# Отрывок для чтения
■ ■ ■ ■ ■
6 июня начался вояж Хрущева с Булганиным в Хельсинки. Здесь ударным моментом стал ночной поход первого секретаря после длительного застолья в сауну вместе с финским премьером Сукселайненом. Такого в истории советской дипломатии ранее не случалось. Полагаю, Молотову живо представилось, как бы он сходил в баню с Иденом. 13 июня все наличные руководители, включая Молотова, встречали в аэропорту самолет из Хельсинки. И в тот день дипломатический корпус Москвы видел Молотова в последний раз. Вместе с Хрущевым, Булганиным и Маленковым он присутствовал на приеме в честь дня рождения королевы в британском посольстве. Пэрроту прием запомнился комплиментами, которые Хрущев расточал бороде помощника военного атташе, сравнивая ее с «облезлой бороденкой» Булганина. Премьер, полагаю, был от этого не в восторге. Молотов и Маленков, отметил английский временный поверенный, были в замечательном расположении духа[1471].
■ ■ ■ ■ ■
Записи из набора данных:
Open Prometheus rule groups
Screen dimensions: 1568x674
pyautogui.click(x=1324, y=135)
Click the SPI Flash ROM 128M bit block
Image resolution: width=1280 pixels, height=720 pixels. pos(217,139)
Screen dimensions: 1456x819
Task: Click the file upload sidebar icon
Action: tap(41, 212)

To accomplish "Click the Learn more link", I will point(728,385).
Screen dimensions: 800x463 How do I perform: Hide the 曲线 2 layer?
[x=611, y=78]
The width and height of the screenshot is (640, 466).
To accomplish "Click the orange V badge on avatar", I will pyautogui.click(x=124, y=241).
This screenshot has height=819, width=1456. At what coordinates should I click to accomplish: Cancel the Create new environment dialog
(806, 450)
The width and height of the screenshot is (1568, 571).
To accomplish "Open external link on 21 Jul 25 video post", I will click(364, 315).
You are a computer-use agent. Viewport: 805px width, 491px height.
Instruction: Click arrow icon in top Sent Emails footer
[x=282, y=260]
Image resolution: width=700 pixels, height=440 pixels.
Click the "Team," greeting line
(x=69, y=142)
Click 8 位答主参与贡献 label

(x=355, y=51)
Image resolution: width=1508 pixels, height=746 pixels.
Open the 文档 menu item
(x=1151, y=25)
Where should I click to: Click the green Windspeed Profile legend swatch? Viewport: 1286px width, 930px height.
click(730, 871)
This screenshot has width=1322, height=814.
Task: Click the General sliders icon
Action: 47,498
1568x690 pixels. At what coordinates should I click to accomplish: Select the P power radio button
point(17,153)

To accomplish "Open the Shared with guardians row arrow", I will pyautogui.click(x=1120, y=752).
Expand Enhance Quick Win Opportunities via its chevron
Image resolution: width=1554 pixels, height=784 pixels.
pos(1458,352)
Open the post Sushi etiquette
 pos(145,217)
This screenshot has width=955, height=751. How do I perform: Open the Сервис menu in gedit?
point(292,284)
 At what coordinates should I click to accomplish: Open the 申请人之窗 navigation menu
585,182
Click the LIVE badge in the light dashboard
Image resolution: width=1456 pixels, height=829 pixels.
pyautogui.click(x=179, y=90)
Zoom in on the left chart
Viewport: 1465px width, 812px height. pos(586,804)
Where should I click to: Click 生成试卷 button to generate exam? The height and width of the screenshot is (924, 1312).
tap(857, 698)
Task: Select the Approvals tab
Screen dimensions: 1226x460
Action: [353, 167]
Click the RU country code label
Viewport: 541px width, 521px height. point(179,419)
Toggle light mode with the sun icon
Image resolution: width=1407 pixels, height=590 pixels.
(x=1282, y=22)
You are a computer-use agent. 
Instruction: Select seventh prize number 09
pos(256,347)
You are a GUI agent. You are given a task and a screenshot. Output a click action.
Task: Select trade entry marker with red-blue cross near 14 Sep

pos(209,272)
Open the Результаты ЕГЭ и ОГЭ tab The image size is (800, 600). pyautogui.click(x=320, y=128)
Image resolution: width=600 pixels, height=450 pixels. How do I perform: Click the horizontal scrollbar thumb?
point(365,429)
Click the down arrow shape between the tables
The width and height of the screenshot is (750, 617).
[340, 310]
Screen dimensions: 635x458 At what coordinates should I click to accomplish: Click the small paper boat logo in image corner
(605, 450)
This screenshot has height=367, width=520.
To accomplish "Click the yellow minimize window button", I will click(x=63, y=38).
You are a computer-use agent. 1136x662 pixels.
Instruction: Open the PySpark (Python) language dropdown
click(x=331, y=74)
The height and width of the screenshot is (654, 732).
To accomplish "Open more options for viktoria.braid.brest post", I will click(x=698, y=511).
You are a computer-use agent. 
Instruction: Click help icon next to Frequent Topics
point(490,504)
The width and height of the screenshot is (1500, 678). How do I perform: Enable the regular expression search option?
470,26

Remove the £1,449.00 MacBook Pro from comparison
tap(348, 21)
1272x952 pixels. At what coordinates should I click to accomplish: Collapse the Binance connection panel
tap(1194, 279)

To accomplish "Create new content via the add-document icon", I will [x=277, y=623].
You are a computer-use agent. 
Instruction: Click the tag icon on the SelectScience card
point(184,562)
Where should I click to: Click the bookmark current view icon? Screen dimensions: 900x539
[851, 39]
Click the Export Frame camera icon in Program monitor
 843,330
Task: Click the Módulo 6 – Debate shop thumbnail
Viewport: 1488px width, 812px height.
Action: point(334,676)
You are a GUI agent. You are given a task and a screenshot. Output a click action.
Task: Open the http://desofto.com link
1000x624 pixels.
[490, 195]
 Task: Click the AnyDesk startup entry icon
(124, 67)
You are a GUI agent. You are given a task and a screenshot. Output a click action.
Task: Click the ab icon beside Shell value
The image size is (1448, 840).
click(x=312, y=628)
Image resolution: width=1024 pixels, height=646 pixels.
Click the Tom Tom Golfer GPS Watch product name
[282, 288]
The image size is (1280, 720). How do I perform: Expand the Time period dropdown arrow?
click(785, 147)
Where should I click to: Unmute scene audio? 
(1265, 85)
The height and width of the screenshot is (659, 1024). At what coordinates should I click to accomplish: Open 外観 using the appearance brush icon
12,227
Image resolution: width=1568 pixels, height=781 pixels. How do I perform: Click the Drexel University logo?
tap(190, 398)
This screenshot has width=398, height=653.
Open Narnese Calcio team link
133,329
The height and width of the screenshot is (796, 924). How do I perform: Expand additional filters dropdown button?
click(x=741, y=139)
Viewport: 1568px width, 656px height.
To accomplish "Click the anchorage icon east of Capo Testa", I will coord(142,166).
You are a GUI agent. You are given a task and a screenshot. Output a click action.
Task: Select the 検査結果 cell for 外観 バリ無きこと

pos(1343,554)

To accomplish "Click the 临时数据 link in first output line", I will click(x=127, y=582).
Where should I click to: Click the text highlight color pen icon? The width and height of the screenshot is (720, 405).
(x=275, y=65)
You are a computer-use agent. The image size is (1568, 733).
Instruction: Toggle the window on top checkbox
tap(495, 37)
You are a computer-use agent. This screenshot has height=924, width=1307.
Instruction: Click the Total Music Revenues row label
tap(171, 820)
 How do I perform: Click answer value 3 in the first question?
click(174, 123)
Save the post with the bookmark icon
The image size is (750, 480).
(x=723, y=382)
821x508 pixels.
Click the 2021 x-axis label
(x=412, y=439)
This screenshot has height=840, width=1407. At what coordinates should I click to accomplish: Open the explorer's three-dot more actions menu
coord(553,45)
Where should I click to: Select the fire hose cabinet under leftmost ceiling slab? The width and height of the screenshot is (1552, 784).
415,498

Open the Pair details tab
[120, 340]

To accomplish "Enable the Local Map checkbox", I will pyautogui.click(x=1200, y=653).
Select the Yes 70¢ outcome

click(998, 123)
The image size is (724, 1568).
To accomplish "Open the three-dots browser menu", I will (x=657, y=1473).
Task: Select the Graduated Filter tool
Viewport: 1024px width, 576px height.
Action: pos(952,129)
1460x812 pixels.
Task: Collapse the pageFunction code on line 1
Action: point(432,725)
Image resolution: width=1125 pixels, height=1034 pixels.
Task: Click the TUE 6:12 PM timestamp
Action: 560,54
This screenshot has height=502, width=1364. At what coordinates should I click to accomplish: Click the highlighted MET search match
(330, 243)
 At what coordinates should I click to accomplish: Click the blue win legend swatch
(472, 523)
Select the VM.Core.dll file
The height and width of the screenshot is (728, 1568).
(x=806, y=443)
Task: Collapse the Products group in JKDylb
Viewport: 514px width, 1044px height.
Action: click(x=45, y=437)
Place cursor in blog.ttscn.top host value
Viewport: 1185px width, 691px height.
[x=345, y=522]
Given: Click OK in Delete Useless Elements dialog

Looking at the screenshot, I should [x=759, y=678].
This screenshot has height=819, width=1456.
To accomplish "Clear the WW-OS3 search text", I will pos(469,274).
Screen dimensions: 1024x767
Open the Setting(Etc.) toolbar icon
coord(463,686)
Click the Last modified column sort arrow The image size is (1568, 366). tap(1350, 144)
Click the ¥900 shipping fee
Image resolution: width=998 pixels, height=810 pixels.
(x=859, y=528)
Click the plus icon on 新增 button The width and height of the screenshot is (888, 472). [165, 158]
■ ■ ■ ■ ■
# Условие задачи
Какого числа, по отрывку, руководители встречали в аэропорту самолет из Хельсинки? Для ответа пользуйтесь только отрывком.

# Ответ
13 июня.